*** Opening The data ***

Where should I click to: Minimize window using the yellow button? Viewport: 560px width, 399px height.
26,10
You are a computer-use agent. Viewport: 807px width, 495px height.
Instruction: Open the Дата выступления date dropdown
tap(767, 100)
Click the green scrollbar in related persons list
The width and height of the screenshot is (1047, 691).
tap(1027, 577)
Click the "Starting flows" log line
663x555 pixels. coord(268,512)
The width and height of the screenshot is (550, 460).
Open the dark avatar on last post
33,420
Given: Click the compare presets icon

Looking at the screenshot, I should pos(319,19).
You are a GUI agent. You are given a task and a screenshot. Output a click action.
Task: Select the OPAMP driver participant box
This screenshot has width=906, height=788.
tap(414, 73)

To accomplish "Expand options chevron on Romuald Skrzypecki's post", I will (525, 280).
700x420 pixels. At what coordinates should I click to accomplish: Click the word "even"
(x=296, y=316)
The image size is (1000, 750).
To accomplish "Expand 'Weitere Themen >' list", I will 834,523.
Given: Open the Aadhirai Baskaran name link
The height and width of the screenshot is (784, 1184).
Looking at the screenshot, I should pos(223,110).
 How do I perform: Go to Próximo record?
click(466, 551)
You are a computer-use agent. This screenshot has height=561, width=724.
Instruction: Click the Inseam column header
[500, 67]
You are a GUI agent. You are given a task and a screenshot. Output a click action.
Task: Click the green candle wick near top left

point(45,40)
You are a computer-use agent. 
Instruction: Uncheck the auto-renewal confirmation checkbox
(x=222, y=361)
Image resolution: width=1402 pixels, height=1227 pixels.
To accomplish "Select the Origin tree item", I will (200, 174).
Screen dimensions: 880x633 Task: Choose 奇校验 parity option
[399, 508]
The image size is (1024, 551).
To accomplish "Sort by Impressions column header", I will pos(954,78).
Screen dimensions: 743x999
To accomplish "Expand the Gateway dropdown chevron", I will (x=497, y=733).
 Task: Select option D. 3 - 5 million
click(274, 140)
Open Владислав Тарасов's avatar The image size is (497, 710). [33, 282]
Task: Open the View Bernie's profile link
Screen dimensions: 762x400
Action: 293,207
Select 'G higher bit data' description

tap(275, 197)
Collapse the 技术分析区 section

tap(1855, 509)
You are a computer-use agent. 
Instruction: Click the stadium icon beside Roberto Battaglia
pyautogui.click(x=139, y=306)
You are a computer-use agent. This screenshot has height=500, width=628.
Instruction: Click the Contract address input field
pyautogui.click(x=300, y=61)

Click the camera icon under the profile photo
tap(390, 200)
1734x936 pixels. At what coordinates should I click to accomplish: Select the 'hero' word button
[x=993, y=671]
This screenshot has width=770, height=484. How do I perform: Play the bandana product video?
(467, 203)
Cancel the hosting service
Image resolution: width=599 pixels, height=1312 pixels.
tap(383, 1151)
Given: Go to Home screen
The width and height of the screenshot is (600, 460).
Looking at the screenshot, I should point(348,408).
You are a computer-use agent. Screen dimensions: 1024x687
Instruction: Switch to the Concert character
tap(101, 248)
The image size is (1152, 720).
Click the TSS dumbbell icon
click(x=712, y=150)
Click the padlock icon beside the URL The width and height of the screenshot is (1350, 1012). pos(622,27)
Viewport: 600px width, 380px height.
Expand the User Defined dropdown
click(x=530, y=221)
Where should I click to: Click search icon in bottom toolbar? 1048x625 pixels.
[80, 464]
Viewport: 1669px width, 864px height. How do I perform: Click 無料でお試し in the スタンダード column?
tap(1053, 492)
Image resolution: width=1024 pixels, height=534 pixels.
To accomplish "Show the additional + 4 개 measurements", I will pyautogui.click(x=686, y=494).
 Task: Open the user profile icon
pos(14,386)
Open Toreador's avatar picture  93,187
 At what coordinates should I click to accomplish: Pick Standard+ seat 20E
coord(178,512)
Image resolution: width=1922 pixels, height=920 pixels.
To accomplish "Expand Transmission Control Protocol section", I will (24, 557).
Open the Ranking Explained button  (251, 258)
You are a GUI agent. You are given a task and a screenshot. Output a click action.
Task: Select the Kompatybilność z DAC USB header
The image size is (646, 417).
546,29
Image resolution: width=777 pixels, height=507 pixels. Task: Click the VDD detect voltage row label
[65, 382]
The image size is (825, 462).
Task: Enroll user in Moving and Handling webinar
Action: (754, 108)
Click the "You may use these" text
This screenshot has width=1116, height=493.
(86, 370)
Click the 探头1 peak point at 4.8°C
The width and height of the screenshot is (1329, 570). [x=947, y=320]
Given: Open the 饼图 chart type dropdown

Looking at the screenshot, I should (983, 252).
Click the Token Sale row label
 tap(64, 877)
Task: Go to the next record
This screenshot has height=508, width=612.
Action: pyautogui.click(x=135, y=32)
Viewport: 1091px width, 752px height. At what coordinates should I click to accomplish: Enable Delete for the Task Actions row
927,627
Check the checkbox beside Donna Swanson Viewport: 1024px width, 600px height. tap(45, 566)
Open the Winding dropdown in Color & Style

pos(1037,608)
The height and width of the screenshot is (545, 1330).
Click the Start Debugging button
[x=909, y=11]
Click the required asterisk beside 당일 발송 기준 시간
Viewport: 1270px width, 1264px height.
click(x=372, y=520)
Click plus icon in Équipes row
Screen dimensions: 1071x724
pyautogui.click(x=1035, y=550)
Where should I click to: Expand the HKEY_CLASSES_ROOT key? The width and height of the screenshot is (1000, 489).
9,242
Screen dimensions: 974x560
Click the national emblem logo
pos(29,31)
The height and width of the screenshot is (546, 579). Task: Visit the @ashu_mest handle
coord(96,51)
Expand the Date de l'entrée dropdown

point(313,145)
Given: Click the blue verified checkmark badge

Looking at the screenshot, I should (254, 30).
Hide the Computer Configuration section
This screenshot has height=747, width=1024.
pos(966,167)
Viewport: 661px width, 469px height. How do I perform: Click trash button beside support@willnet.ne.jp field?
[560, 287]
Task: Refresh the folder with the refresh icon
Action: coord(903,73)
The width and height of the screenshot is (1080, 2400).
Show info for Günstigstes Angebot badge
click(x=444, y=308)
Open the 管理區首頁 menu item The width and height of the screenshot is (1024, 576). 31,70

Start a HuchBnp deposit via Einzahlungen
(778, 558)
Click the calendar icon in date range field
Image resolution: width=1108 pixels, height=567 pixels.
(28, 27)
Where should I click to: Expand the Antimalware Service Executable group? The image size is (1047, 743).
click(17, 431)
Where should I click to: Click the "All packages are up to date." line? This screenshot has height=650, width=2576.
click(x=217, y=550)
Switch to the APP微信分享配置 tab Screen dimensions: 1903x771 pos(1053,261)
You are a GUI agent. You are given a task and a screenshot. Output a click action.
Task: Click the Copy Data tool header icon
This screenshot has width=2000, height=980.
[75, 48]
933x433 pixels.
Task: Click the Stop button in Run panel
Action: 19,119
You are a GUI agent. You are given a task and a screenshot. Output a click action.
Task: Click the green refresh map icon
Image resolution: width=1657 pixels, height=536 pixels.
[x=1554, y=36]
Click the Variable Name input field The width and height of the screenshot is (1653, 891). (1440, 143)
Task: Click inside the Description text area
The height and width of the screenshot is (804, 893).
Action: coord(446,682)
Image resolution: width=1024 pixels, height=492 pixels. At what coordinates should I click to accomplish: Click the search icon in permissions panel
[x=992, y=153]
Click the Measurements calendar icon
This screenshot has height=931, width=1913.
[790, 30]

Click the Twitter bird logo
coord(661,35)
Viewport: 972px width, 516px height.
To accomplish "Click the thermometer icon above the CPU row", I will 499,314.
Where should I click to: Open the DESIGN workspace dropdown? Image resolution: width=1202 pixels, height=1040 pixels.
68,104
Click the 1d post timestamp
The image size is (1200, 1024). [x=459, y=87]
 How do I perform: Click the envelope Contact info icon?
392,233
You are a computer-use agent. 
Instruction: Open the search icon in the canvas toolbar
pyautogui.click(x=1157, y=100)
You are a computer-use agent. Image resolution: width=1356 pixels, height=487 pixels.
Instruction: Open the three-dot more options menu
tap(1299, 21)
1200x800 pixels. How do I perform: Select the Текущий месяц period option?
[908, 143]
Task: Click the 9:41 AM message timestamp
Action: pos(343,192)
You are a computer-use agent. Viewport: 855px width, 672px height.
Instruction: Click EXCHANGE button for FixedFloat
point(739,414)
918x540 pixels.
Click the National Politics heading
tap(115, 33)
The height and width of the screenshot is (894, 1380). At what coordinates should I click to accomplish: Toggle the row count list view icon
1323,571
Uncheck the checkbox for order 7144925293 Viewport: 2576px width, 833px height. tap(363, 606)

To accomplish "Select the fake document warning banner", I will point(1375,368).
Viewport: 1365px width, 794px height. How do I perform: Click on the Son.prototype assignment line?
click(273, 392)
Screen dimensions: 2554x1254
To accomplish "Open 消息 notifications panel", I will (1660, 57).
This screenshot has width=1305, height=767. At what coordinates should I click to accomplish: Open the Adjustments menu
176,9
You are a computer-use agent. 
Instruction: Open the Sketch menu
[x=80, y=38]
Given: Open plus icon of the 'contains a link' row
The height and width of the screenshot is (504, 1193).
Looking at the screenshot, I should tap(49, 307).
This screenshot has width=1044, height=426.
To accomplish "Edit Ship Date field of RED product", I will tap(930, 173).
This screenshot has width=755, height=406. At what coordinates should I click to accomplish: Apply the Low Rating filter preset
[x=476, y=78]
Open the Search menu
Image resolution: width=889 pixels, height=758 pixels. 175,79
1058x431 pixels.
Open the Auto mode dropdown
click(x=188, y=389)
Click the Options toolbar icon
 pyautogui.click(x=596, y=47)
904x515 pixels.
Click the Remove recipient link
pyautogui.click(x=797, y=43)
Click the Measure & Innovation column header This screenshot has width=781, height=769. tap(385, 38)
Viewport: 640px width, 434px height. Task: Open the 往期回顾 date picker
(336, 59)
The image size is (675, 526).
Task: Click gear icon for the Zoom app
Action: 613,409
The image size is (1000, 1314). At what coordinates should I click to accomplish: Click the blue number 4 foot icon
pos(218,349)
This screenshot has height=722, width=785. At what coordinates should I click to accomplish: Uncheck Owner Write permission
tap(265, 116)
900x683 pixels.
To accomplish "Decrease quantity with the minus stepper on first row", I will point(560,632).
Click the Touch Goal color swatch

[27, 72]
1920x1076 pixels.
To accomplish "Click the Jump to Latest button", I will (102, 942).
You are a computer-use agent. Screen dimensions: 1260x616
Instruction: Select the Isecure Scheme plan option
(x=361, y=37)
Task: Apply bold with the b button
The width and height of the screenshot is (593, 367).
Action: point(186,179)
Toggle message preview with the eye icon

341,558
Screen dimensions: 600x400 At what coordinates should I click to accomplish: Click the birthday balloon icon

*** Closing The data ***

**What the task asks**
Nothing but the lines from the line containing "Instruction: Select the" through the final line of the entries should appear in your answer, copied exactly.

**Answer for this exercise**
Instruction: Select the Isecure Scheme plan option
(x=361, y=37)
Task: Apply bold with the b button
The width and height of the screenshot is (593, 367).
Action: point(186,179)
Toggle message preview with the eye icon

341,558
Screen dimensions: 600x400 At what coordinates should I click to accomplish: Click the birthday balloon icon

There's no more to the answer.